Scope of practice issue?

Only do what you are authorized to do by your company/state/county/etc.

For example for my company, one of the first lines in our guidelines states that Paramedics and nurses are equal and can preform any and all skills/treatments in our guidelines. So I am trained and certified by the company for many different skills such as IV pumps, ventilators, RSI, chest tubes, surgical crics, escharotomy, etc. However those skills are not authorized as a paramedic skill in my state or county so legally I am not able to do those.
 
...For example for my company, one of the first lines in our guidelines states that Paramedics and nurses are equal and can preform any and all skills/treatments in our guidelines...

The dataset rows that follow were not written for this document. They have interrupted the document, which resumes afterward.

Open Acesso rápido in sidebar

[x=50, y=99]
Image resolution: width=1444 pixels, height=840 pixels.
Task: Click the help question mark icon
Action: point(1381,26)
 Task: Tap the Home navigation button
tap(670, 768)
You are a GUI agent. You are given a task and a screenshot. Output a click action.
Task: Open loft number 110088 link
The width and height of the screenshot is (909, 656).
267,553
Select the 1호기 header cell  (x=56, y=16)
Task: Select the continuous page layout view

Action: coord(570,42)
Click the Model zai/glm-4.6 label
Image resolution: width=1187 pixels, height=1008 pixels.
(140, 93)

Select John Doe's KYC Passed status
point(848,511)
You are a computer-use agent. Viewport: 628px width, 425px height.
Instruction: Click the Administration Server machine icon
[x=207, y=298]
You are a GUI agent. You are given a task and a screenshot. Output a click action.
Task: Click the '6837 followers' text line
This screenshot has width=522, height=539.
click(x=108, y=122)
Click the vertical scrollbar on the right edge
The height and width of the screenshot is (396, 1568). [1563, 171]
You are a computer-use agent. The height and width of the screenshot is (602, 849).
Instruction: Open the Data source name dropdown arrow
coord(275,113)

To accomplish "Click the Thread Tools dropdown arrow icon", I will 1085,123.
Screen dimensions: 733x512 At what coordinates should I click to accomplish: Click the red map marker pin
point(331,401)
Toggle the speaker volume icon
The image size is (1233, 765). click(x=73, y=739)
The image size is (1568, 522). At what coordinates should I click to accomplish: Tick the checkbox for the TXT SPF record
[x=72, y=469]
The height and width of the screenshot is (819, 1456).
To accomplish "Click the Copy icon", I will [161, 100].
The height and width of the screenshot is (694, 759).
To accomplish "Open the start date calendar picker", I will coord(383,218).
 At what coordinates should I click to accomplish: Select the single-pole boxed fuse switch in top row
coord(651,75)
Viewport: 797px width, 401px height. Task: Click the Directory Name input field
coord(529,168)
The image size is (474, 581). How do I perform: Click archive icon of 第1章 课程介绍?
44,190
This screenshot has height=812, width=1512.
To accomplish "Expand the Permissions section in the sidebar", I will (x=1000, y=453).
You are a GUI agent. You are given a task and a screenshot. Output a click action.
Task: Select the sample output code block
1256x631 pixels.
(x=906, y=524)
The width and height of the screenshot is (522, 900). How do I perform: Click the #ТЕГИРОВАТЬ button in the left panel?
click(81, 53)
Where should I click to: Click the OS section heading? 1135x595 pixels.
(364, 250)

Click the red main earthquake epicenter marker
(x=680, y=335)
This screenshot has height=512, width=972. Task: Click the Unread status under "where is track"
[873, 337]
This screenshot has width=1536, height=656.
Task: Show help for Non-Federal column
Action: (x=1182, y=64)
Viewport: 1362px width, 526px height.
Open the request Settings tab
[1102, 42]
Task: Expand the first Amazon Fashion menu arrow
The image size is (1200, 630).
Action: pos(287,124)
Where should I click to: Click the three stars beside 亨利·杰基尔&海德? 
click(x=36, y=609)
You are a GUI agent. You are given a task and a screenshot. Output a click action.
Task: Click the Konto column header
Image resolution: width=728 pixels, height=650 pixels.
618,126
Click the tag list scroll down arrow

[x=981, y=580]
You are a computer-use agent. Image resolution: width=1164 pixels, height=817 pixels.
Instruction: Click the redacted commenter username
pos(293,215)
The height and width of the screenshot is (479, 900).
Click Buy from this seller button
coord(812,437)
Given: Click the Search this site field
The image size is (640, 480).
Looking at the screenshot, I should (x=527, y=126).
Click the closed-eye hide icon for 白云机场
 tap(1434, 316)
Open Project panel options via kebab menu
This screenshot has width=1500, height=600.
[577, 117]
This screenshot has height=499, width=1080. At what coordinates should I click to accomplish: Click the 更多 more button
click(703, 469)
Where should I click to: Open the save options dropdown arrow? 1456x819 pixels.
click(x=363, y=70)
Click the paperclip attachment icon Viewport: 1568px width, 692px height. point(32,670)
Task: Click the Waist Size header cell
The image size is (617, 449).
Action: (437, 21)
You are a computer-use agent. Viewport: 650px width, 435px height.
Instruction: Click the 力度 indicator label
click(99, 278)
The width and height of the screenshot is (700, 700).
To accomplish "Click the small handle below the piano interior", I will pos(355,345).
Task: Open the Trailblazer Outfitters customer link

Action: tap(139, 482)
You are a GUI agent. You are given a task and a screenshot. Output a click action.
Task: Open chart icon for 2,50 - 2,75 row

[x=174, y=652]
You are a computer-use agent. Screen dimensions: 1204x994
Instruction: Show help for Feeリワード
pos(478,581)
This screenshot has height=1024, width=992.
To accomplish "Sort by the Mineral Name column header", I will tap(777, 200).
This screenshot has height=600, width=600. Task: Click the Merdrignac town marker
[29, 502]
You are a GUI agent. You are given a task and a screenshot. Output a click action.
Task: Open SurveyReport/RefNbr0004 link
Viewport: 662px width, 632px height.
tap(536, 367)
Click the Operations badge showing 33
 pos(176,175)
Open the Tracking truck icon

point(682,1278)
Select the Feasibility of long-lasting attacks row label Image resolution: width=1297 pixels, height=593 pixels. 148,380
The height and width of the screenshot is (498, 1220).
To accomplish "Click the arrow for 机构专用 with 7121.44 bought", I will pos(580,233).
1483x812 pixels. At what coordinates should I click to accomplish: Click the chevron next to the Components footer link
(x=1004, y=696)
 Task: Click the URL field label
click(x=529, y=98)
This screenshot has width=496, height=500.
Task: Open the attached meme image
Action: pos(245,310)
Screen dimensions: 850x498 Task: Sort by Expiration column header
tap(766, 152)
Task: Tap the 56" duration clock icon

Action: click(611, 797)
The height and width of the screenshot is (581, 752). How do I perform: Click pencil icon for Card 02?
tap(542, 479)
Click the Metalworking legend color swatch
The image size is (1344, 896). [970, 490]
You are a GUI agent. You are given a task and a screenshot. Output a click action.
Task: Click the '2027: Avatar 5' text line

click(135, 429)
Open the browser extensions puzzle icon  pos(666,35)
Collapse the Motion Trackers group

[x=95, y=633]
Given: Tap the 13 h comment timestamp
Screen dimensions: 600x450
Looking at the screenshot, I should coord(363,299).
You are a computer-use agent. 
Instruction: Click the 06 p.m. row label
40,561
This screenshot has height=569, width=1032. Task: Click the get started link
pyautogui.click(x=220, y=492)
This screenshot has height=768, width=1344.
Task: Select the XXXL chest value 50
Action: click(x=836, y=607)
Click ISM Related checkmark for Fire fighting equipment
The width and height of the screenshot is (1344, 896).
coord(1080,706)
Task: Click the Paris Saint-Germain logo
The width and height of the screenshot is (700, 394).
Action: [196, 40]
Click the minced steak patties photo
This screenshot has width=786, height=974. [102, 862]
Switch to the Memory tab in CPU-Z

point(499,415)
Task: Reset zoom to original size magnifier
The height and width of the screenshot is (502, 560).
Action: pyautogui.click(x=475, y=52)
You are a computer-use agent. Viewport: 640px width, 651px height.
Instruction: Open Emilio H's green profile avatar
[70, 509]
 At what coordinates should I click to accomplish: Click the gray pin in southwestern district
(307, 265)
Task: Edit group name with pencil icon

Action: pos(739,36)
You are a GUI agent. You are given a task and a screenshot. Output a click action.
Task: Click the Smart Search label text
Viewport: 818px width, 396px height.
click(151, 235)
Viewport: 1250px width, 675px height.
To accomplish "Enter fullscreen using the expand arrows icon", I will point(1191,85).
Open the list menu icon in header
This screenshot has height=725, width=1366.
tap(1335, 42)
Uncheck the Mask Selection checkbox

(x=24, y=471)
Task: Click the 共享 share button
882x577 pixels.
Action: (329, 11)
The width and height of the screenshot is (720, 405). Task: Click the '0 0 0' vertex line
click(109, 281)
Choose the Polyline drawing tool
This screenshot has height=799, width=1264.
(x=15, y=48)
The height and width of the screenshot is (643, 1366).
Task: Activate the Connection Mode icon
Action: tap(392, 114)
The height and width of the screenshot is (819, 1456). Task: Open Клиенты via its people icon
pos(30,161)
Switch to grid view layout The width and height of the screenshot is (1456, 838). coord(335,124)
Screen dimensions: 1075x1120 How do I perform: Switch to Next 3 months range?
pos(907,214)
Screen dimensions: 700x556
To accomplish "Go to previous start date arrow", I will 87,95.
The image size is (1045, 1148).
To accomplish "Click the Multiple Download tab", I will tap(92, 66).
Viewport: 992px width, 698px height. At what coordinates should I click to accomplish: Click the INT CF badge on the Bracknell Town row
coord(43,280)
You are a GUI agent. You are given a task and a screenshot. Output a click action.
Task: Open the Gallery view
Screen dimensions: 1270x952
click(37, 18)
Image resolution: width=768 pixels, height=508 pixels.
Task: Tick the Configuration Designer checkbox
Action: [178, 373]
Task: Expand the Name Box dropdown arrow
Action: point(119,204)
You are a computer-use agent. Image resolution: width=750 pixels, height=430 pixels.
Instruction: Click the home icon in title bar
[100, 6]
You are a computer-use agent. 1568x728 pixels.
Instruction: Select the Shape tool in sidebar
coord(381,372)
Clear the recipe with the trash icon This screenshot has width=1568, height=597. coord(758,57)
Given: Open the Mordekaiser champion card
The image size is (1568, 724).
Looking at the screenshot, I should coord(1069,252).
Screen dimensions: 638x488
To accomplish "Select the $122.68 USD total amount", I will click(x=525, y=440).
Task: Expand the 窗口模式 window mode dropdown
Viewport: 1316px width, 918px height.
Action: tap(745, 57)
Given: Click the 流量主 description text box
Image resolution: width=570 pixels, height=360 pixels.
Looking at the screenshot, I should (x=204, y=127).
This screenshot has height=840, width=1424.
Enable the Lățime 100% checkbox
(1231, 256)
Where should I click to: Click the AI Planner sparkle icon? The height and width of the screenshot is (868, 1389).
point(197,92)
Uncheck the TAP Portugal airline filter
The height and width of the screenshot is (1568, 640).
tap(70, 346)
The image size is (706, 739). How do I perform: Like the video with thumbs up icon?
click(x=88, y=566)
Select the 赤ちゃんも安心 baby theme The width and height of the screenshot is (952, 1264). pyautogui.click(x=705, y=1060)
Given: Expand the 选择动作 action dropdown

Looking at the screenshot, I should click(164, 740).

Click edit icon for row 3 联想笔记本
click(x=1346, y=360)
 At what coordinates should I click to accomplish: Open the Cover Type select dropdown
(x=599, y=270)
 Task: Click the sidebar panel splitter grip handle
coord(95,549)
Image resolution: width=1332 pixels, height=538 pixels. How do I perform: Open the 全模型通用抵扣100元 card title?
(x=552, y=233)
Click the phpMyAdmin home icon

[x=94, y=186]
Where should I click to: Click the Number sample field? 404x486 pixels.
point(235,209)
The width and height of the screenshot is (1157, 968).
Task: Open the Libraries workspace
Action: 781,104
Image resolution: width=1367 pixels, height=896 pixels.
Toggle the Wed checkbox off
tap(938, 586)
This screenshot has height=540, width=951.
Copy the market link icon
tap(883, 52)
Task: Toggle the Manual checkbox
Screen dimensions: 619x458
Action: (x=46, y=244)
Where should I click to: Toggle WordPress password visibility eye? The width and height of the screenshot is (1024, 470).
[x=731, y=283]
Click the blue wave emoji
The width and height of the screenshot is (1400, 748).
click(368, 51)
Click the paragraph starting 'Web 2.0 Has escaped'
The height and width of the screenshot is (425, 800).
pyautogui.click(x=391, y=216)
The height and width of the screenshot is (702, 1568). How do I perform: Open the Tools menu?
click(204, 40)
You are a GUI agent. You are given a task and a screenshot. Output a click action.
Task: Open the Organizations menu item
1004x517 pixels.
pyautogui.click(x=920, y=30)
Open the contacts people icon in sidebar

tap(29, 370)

I don't understand this mentality. My paramedic training didn't make me a nurse, and my nursing school education would not have made me a paramedic. Especially given that most flight programs want ICU experience rather than ED experience, most flight nurses and flight medics think in very different ways and bring two different skill sets. Every time I do anything prehospital my role is complementary to our medics, and vice versa, not to be the exact same.
 
We have radio coverage at my FT job for the base we work at, and I have always had security or PD respond with us and 95% of the time fire (except during wildfire season when they are working one). Just can't get in touch with Medical Control.
When our security guards are carrying SAW's or M-4's with M-203's the patients are usually pretty mellow. LOL
 
PT job; can get hairy. close to town we always have the police dispatched with us, or close by; and they don't care about the border (we overlap 2 states) and have 6 departments in the main towns: the 2 towns (Utah town, and Nevada Town) 2 county Sherriff's and 2 State Police and I have had 5 of the 6 at the scene when it sounded bad. So close to town we don't work, farther out we have been on scene the entire time without the police so if he have a problem we may really have a problem. and our coverage area is 60 miles from base east and west and 30 miles north (to the next state) and 45 miles south. We have been on scene of a wreck got a patient out of truck, loaded and got halfway back to town, and passed the trooper on the way to the scene. and when we get back to town then it is anywhere from 110-125 miles to the closest hospital.